* TASK GOAL *
Repeat the rows word for word, starting with the first one and going on through the line that contains "Bookmark page with".

* RECORDS FOR THE EXERCISE *
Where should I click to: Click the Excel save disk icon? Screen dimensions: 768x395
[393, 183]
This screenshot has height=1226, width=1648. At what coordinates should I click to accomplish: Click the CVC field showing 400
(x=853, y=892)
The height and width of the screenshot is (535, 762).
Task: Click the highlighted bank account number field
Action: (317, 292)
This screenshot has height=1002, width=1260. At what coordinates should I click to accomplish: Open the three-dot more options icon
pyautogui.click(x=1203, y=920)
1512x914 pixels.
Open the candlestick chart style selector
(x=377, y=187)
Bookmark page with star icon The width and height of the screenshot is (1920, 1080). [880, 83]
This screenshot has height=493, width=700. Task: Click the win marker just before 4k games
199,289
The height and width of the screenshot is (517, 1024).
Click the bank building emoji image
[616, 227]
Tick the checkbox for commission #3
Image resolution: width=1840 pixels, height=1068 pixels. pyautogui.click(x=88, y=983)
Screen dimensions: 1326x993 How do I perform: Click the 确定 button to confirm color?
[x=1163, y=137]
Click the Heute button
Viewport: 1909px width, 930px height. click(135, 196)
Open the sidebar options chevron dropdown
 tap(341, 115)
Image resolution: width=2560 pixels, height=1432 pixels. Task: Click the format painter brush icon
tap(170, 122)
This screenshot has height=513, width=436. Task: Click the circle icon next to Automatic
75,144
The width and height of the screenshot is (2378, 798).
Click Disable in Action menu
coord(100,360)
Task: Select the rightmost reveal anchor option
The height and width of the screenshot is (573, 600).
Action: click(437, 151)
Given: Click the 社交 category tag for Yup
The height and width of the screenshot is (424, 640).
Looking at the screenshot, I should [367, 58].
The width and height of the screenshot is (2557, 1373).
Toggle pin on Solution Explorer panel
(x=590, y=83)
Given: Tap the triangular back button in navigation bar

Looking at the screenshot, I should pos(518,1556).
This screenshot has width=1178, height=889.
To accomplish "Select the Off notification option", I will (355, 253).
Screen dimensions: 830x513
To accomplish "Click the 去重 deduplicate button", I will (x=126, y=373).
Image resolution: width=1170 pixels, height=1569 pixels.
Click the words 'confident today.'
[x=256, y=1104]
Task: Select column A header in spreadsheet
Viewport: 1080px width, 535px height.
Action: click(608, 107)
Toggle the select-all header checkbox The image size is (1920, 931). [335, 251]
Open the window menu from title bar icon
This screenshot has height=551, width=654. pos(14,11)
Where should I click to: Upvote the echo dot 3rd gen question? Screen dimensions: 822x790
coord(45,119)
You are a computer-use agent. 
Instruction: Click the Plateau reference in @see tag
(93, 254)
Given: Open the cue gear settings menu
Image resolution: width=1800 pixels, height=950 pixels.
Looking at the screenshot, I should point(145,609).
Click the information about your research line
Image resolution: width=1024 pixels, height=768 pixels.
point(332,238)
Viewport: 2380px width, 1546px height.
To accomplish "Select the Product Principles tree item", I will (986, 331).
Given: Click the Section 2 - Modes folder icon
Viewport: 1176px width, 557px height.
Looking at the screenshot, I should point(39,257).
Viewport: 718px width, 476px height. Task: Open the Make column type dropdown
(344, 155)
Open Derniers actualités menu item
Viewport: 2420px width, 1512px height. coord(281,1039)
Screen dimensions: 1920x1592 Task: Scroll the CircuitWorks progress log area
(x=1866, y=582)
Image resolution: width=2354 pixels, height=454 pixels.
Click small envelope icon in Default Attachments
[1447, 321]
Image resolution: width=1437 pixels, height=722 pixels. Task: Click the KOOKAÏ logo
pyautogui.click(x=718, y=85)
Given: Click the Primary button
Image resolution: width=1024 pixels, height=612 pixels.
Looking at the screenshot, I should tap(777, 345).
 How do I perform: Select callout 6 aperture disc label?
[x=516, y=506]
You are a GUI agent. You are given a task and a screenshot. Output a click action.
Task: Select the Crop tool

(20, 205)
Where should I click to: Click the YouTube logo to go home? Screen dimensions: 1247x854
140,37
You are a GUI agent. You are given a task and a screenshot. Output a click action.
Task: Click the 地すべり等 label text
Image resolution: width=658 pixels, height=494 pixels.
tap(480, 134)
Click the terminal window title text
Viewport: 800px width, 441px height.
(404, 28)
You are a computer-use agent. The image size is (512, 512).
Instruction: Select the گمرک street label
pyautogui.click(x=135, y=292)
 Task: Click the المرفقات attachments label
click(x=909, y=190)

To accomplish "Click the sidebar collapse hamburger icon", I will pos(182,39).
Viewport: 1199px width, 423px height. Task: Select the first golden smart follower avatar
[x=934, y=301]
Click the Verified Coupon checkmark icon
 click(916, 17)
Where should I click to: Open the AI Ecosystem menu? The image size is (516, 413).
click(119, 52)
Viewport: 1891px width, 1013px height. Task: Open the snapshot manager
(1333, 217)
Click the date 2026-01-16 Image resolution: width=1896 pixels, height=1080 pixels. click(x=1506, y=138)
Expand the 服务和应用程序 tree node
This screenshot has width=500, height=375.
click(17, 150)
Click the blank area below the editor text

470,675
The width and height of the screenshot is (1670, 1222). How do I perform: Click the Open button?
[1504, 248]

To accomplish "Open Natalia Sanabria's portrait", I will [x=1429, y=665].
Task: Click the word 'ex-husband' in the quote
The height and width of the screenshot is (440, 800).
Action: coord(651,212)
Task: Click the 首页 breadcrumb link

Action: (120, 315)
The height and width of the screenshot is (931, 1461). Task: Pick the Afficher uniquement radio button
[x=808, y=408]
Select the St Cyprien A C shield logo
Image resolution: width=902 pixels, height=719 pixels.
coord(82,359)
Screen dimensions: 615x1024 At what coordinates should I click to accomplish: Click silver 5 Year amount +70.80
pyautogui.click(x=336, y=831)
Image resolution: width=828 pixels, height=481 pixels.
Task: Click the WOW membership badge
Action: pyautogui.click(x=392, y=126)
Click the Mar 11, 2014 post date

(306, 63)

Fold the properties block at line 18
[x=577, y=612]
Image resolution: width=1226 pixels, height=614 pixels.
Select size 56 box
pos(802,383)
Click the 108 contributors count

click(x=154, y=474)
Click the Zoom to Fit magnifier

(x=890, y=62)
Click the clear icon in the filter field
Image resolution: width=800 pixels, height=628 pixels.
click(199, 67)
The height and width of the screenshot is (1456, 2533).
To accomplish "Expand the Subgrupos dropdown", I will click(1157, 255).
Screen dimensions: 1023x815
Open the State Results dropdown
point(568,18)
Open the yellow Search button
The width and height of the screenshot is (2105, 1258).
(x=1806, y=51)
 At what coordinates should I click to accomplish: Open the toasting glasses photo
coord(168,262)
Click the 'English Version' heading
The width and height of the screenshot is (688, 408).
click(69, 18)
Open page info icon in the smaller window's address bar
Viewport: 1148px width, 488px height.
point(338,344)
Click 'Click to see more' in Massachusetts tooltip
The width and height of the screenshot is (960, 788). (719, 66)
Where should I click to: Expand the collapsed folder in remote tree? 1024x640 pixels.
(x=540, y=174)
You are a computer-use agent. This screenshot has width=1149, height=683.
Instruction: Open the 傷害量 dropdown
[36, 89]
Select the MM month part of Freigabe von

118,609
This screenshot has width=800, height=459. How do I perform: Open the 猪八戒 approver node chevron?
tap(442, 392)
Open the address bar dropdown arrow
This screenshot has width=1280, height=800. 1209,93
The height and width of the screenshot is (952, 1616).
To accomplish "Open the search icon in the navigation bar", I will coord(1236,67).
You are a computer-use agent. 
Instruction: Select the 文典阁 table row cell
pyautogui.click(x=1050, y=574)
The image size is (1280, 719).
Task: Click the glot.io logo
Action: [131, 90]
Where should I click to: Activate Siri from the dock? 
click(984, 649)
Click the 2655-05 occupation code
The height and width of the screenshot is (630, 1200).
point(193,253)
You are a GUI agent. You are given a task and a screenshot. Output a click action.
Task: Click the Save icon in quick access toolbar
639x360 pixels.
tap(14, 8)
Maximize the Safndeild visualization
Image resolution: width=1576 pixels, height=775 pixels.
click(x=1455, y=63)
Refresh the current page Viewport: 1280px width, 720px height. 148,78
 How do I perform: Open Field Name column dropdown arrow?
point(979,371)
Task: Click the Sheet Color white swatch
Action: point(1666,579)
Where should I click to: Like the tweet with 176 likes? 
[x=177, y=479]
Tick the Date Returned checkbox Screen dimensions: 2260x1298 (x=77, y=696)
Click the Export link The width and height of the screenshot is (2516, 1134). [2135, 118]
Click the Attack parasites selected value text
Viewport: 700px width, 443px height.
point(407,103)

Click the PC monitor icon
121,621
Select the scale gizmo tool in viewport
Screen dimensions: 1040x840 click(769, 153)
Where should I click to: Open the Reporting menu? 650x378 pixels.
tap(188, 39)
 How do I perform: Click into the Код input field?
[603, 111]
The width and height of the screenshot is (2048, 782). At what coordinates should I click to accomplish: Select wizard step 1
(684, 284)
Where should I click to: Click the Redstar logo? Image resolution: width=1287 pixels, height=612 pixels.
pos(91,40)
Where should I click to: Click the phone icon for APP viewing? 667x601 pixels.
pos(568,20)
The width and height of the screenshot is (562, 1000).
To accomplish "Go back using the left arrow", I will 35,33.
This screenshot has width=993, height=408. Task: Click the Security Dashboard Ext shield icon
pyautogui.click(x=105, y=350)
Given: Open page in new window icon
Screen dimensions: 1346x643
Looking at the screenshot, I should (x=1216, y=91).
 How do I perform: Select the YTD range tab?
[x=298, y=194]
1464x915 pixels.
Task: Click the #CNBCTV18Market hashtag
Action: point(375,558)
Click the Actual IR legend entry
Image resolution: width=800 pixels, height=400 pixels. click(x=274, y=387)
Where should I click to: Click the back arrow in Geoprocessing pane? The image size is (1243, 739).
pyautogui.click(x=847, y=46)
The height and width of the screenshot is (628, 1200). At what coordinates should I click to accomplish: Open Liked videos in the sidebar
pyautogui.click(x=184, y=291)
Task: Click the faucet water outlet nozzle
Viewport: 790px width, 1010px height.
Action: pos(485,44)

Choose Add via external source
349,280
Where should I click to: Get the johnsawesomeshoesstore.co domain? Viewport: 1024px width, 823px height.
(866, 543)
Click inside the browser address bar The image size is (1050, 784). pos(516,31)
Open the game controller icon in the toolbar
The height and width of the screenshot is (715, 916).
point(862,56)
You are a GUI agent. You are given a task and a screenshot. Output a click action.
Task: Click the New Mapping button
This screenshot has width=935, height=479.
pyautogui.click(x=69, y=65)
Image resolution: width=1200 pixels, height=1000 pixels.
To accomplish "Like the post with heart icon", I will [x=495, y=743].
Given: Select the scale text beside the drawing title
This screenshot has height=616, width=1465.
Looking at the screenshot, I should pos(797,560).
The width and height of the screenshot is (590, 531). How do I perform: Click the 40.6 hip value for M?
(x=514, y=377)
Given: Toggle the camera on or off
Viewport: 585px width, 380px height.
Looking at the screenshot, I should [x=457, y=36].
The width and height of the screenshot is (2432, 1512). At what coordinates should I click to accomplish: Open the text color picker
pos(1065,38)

* RESULT OF THE TASK *
Where should I click to: Click the Excel save disk icon? Screen dimensions: 768x395
[393, 183]
This screenshot has height=1226, width=1648. At what coordinates should I click to accomplish: Click the CVC field showing 400
(x=853, y=892)
The height and width of the screenshot is (535, 762).
Task: Click the highlighted bank account number field
Action: (317, 292)
This screenshot has height=1002, width=1260. At what coordinates should I click to accomplish: Open the three-dot more options icon
pyautogui.click(x=1203, y=920)
1512x914 pixels.
Open the candlestick chart style selector
(x=377, y=187)
Bookmark page with star icon The width and height of the screenshot is (1920, 1080). [880, 83]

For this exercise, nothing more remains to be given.